### Raw records
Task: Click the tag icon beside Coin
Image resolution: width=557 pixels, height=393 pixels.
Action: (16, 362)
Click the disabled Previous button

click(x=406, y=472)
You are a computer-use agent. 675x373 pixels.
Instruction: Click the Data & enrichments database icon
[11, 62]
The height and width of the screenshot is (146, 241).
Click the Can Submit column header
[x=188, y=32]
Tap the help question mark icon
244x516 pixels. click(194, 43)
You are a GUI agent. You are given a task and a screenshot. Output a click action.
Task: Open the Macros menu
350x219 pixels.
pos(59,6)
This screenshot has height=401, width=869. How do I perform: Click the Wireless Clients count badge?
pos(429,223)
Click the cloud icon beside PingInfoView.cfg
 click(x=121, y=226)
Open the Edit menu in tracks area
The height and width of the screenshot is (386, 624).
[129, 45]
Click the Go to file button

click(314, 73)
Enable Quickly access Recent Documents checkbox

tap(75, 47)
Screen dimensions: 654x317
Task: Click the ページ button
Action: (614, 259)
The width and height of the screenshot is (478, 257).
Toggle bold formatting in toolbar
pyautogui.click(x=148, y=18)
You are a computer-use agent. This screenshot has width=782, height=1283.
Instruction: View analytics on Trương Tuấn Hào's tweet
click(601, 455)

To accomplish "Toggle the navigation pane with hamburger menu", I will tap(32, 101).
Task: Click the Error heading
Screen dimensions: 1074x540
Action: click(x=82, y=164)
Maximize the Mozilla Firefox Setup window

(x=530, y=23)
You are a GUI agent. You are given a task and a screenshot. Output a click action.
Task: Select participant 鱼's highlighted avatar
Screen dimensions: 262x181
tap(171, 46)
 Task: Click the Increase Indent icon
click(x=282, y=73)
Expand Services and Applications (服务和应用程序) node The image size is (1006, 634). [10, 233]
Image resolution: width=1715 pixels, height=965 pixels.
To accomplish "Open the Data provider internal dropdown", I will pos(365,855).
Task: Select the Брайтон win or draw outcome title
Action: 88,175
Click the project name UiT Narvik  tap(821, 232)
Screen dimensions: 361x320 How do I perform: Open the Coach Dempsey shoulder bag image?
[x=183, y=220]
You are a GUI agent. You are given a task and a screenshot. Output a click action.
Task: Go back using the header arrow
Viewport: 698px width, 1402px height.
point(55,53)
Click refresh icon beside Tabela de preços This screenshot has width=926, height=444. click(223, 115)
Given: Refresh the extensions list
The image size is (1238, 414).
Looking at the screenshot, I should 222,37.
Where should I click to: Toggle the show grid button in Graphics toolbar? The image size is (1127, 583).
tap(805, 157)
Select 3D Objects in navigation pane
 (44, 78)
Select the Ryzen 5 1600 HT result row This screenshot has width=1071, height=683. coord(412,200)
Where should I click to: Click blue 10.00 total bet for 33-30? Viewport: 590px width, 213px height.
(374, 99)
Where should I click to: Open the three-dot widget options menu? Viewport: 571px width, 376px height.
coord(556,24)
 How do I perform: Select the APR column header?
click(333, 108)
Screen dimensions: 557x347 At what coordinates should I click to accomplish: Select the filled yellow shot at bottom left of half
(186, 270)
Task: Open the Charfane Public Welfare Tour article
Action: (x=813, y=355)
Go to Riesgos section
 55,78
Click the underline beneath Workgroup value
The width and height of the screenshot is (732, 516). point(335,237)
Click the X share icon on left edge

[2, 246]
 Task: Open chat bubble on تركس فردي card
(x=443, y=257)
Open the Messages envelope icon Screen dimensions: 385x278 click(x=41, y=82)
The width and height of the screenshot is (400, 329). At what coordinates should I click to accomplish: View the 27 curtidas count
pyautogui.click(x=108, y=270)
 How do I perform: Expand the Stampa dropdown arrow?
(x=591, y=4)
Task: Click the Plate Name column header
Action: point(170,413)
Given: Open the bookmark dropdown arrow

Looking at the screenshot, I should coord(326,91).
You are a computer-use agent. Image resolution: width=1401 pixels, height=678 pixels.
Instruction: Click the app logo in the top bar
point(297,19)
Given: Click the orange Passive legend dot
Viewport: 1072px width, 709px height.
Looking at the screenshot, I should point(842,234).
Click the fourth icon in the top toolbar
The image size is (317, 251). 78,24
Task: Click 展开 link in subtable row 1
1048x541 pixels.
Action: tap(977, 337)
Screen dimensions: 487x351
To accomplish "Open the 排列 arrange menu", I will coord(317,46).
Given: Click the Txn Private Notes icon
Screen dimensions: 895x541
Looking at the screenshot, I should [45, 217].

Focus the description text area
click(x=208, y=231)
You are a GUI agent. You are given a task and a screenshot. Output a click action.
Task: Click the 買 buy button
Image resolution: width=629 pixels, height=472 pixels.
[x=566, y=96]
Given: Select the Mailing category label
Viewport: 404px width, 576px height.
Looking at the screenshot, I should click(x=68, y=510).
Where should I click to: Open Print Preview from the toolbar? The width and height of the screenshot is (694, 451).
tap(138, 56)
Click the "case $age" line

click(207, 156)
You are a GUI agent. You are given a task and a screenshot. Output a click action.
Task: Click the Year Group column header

### Instruction
Copy out all the records again, swapping every "GUI agent" for "desktop agent" and keeping everything else unchanged.

### Response to this task
Task: Click the tag icon beside Coin
Image resolution: width=557 pixels, height=393 pixels.
Action: (16, 362)
Click the disabled Previous button

click(x=406, y=472)
You are a computer-use agent. 675x373 pixels.
Instruction: Click the Data & enrichments database icon
[11, 62]
The height and width of the screenshot is (146, 241).
Click the Can Submit column header
[x=188, y=32]
Tap the help question mark icon
244x516 pixels. click(194, 43)
You are a desktop agent. You are given a task and a screenshot. Output a click action.
Task: Open the Macros menu
350x219 pixels.
pos(59,6)
This screenshot has height=401, width=869. How do I perform: Click the Wireless Clients count badge?
pos(429,223)
Click the cloud icon beside PingInfoView.cfg
 click(x=121, y=226)
Open the Edit menu in tracks area
The height and width of the screenshot is (386, 624).
[129, 45]
Click the Go to file button

click(314, 73)
Enable Quickly access Recent Documents checkbox

tap(75, 47)
Screen dimensions: 654x317
Task: Click the ページ button
Action: (614, 259)
The width and height of the screenshot is (478, 257).
Toggle bold formatting in toolbar
pyautogui.click(x=148, y=18)
You are a computer-use agent. This screenshot has width=782, height=1283.
Instruction: View analytics on Trương Tuấn Hào's tweet
click(601, 455)

To accomplish "Toggle the navigation pane with hamburger menu", I will tap(32, 101).
Task: Click the Error heading
Screen dimensions: 1074x540
Action: click(x=82, y=164)
Maximize the Mozilla Firefox Setup window

(x=530, y=23)
You are a desktop agent. You are given a task and a screenshot. Output a click action.
Task: Select participant 鱼's highlighted avatar
Screen dimensions: 262x181
tap(171, 46)
 Task: Click the Increase Indent icon
click(x=282, y=73)
Expand Services and Applications (服务和应用程序) node The image size is (1006, 634). [10, 233]
Image resolution: width=1715 pixels, height=965 pixels.
To accomplish "Open the Data provider internal dropdown", I will pos(365,855).
Task: Select the Брайтон win or draw outcome title
Action: 88,175
Click the project name UiT Narvik  tap(821, 232)
Screen dimensions: 361x320 How do I perform: Open the Coach Dempsey shoulder bag image?
[x=183, y=220]
You are a desktop agent. You are given a task and a screenshot. Output a click action.
Task: Go back using the header arrow
Viewport: 698px width, 1402px height.
point(55,53)
Click refresh icon beside Tabela de preços This screenshot has width=926, height=444. click(223, 115)
Given: Refresh the extensions list
The image size is (1238, 414).
Looking at the screenshot, I should 222,37.
Where should I click to: Toggle the show grid button in Graphics toolbar? The image size is (1127, 583).
tap(805, 157)
Select 3D Objects in navigation pane
 (44, 78)
Select the Ryzen 5 1600 HT result row This screenshot has width=1071, height=683. coord(412,200)
Where should I click to: Click blue 10.00 total bet for 33-30? Viewport: 590px width, 213px height.
(374, 99)
Where should I click to: Open the three-dot widget options menu? Viewport: 571px width, 376px height.
coord(556,24)
 How do I perform: Select the APR column header?
click(333, 108)
Screen dimensions: 557x347 At what coordinates should I click to accomplish: Select the filled yellow shot at bottom left of half
(186, 270)
Task: Open the Charfane Public Welfare Tour article
Action: (x=813, y=355)
Go to Riesgos section
 55,78
Click the underline beneath Workgroup value
The width and height of the screenshot is (732, 516). point(335,237)
Click the X share icon on left edge

[2, 246]
 Task: Open chat bubble on تركس فردي card
(x=443, y=257)
Open the Messages envelope icon Screen dimensions: 385x278 click(x=41, y=82)
The width and height of the screenshot is (400, 329). At what coordinates should I click to accomplish: View the 27 curtidas count
pyautogui.click(x=108, y=270)
 How do I perform: Expand the Stampa dropdown arrow?
(x=591, y=4)
Task: Click the Plate Name column header
Action: point(170,413)
Given: Open the bookmark dropdown arrow

Looking at the screenshot, I should coord(326,91).
You are a computer-use agent. Image resolution: width=1401 pixels, height=678 pixels.
Instruction: Click the app logo in the top bar
point(297,19)
Given: Click the orange Passive legend dot
Viewport: 1072px width, 709px height.
Looking at the screenshot, I should point(842,234).
Click the fourth icon in the top toolbar
The image size is (317, 251). 78,24
Task: Click 展开 link in subtable row 1
1048x541 pixels.
Action: tap(977, 337)
Screen dimensions: 487x351
To accomplish "Open the 排列 arrange menu", I will coord(317,46).
Given: Click the Txn Private Notes icon
Screen dimensions: 895x541
Looking at the screenshot, I should [45, 217].

Focus the description text area
click(x=208, y=231)
You are a desktop agent. You are given a task and a screenshot. Output a click action.
Task: Click the 買 buy button
Image resolution: width=629 pixels, height=472 pixels.
[x=566, y=96]
Given: Select the Mailing category label
Viewport: 404px width, 576px height.
Looking at the screenshot, I should click(x=68, y=510).
Where should I click to: Open Print Preview from the toolbar? The width and height of the screenshot is (694, 451).
tap(138, 56)
Click the "case $age" line

click(207, 156)
You are a desktop agent. You are given a task and a screenshot. Output a click action.
Task: Click the Year Group column header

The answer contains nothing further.